Comprehensive Analysis
A detailed look at HANWHA's financial statements reveals a company with significant underlying risks despite impressive top-line growth. Revenue grew over 102% year-over-year in the second quarter of 2025, but this has not translated into stable profitability. Net profit margins remain very low, declining from 5.02% in Q1 to 3.86% in Q2 2025, while the last full fiscal year (2024) saw a margin of just 1.9%. This disconnect stems from a high and inflexible cost structure, where operating expenses consumed over 85% of revenue in the most recent quarter, indicating poor operating leverage.
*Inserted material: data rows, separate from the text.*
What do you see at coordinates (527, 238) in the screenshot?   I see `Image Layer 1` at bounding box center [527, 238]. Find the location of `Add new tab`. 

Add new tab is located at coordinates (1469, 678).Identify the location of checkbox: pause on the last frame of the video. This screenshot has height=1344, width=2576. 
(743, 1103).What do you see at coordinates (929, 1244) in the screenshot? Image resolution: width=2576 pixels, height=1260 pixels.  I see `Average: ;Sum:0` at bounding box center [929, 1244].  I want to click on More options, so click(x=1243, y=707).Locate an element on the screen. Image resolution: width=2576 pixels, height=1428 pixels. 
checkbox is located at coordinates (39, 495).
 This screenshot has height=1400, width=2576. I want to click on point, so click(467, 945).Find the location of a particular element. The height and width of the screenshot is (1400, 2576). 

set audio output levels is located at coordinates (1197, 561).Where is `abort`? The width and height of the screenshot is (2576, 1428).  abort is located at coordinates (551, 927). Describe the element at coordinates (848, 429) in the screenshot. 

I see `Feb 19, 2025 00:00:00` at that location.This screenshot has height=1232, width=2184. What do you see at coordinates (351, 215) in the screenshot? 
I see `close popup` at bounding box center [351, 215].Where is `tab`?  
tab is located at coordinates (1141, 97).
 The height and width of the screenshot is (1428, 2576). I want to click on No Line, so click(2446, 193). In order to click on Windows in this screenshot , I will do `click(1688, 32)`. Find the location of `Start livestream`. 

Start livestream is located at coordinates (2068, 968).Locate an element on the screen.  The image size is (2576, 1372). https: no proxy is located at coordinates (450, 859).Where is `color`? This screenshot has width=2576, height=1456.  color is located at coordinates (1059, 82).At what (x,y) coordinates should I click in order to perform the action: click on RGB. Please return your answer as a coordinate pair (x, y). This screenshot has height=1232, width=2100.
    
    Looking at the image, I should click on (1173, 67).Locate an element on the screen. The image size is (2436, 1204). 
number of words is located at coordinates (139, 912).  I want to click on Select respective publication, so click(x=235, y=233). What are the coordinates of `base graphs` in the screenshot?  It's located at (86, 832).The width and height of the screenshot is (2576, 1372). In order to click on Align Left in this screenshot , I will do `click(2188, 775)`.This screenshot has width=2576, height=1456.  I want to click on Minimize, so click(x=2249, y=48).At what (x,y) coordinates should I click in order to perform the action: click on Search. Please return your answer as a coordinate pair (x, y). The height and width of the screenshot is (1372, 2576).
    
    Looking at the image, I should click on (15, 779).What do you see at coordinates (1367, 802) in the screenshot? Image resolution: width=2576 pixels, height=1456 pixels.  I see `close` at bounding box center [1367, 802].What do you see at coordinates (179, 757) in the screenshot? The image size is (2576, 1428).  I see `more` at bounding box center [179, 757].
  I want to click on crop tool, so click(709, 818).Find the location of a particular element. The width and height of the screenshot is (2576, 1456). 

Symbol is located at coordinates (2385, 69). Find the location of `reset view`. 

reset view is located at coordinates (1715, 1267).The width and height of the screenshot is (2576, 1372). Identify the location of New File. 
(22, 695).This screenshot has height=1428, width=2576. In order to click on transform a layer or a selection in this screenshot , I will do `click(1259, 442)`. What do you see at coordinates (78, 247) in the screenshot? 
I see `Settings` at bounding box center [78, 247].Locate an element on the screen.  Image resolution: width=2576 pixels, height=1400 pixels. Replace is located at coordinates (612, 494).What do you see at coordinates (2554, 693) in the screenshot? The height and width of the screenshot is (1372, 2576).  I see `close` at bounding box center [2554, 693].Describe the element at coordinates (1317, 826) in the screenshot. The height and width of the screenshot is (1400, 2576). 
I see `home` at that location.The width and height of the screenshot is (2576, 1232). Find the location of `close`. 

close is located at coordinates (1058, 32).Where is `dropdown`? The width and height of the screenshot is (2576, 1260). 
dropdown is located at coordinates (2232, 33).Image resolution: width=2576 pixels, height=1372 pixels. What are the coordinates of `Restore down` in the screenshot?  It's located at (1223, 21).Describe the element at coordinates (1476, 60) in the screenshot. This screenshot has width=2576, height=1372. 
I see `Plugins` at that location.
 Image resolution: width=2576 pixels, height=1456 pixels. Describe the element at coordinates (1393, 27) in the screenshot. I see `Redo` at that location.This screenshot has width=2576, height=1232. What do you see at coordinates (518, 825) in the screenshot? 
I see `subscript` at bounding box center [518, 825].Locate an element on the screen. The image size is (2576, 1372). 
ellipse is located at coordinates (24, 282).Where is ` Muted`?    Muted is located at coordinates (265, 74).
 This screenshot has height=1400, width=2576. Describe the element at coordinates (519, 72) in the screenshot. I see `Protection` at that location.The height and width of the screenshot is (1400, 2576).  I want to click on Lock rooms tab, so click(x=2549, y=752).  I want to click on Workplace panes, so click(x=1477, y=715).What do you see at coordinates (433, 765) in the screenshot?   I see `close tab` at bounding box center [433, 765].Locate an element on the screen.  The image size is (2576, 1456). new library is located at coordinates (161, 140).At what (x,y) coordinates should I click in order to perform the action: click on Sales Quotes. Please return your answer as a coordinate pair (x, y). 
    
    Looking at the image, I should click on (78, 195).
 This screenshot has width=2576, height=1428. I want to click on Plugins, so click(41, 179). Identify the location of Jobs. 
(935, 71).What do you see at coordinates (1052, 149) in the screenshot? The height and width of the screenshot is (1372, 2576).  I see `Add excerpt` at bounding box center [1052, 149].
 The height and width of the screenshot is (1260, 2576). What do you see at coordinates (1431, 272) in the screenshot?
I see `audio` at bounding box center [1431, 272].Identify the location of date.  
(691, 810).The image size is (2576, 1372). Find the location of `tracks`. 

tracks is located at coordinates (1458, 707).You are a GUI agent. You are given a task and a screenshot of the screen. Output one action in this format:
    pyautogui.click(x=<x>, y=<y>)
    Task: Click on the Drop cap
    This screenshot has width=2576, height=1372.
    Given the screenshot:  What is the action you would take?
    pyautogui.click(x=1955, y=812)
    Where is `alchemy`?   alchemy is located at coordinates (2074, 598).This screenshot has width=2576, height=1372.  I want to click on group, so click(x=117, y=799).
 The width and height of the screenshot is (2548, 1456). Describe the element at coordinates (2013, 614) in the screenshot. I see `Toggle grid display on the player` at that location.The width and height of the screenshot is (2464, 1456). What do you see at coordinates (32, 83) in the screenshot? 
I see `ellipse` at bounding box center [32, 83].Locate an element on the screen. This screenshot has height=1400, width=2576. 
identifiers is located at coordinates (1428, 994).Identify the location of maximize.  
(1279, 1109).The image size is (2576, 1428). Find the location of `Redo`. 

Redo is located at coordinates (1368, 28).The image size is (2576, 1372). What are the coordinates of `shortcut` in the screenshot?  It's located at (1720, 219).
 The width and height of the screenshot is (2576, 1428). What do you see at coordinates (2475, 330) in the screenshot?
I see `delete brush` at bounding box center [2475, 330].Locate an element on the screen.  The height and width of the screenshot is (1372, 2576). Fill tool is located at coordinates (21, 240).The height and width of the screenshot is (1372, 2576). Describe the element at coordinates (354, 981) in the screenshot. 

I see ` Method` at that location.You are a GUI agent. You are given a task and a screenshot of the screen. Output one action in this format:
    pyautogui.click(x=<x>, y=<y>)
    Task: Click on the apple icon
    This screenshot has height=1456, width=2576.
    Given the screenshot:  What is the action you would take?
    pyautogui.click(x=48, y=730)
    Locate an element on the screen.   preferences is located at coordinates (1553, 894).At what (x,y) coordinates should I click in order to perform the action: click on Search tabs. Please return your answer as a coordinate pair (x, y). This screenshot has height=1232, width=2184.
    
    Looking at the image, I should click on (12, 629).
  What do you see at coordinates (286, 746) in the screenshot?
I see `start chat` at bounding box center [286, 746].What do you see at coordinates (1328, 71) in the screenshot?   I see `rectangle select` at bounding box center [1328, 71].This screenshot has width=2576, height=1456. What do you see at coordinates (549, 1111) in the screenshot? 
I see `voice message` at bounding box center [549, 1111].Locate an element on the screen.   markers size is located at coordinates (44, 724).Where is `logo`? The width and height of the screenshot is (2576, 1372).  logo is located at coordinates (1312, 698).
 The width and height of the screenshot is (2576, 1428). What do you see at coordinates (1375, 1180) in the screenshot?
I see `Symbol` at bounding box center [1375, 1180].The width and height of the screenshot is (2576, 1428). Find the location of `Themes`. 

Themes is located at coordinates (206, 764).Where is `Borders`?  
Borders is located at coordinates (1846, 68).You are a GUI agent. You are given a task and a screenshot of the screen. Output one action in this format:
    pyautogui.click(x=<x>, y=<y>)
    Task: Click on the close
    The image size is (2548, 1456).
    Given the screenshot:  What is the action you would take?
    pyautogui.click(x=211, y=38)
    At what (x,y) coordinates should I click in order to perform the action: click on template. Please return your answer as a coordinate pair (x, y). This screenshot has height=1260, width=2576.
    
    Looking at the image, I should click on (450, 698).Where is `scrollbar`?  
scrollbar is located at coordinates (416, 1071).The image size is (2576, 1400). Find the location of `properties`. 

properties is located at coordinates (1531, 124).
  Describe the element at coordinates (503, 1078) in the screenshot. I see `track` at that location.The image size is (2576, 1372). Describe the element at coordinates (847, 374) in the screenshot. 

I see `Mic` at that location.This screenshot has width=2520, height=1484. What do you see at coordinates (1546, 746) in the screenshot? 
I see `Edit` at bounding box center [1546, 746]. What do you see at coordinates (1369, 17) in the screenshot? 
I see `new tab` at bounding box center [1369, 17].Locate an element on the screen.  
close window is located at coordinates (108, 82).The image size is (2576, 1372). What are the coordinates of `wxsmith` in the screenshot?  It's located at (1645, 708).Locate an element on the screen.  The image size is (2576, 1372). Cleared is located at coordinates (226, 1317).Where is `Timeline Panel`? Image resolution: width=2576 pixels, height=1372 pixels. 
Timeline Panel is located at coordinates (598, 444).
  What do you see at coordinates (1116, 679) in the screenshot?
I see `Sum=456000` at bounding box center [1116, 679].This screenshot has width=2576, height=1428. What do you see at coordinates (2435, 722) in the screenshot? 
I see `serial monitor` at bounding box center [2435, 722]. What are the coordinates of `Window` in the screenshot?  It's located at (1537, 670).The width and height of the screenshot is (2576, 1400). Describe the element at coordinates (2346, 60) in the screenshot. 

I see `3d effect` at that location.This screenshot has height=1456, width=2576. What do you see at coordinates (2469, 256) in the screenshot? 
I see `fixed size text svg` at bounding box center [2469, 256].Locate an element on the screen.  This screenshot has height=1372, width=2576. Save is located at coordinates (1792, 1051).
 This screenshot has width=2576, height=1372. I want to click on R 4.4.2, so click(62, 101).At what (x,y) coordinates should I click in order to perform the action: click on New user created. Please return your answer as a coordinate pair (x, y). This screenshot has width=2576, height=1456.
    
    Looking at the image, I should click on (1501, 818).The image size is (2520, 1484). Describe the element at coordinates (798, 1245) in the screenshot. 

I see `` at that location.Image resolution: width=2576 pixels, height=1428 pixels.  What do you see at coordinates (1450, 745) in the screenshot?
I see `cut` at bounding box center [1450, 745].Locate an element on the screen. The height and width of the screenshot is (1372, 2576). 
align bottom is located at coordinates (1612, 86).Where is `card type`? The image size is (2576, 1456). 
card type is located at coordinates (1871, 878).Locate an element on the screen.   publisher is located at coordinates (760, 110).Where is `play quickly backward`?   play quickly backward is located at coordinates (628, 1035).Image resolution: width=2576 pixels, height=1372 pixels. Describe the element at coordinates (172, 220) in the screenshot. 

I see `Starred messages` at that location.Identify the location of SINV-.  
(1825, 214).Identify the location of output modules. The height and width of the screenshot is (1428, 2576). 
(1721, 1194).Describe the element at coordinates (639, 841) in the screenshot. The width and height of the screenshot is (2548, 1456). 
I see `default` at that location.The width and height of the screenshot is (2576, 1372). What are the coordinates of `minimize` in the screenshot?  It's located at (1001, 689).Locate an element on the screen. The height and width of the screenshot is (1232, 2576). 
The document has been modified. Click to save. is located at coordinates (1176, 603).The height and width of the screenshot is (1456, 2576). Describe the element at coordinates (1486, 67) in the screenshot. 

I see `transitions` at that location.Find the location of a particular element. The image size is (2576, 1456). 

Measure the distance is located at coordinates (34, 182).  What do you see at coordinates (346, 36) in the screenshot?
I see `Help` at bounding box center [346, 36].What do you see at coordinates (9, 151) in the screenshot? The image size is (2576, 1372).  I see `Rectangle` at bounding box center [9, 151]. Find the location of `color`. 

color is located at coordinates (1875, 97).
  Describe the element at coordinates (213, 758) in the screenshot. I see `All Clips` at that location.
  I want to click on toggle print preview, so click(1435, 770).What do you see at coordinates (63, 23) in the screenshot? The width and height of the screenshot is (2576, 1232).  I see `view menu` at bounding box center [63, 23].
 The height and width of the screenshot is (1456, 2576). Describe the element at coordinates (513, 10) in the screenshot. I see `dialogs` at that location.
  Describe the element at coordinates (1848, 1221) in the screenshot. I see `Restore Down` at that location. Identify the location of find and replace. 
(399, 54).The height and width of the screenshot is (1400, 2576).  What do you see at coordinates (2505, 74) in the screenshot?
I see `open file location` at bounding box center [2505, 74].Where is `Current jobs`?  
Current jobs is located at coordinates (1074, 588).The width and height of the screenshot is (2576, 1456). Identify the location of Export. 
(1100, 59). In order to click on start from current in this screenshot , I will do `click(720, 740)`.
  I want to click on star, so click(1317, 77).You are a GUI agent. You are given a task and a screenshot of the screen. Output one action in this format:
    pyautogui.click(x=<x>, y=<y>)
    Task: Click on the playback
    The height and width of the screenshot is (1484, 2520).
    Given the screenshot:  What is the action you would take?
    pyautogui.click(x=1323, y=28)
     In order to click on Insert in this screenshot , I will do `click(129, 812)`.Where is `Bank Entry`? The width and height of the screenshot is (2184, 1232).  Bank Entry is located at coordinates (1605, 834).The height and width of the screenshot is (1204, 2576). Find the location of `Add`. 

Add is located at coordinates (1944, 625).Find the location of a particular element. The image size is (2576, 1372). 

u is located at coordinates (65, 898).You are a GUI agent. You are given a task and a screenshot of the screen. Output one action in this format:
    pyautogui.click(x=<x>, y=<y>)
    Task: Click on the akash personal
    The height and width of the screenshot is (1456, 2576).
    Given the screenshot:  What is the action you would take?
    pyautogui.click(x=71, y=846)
The balance sheet highlights a strategy built on high leverage. With total debt of 8.9 trillion KRW against shareholder equity of 1.8 trillion KRW, the debt-to-equity ratio stands at a high 5.0. This magnifies risks, especially given that a large portion of assets (9.4 trillion KRW) consists of trading securities exposed to market volatility. Any adverse market movements could significantly impact the company's solvency. This risk is compounded by the firm's funding structure, which is heavily reliant on 5.7 trillion KRW in short-term debt, creating a potential vulnerability to disruptions in credit markets.
Cash flow generation is another area of concern due to its volatility. The company reported a large negative free cash flow of -916.9 billion KRW for fiscal year 2024, a major red flag for operational stability. While cash flow turned positive in the first half of 2025, the inconsistency raises questions about the sustainability of its business model. Furthermore, the company's revenue mix is of low quality, with a small fraction coming from stable, recurring fee businesses like asset management or underwriting. The bulk of revenue is derived from gains on investments and an opaque "Other Revenue" category, making earnings unpredictable.
In summary, HANWHA's financial foundation appears risky. The combination of high leverage, weak and volatile profitability, reliance on short-term funding, and a low-quality revenue mix presents a challenging picture. While revenue growth is a positive signal, the fundamental weaknesses across its income statement, balance sheet, and cash flow statement suggest a high-risk profile that may not be suitable for conservative investors.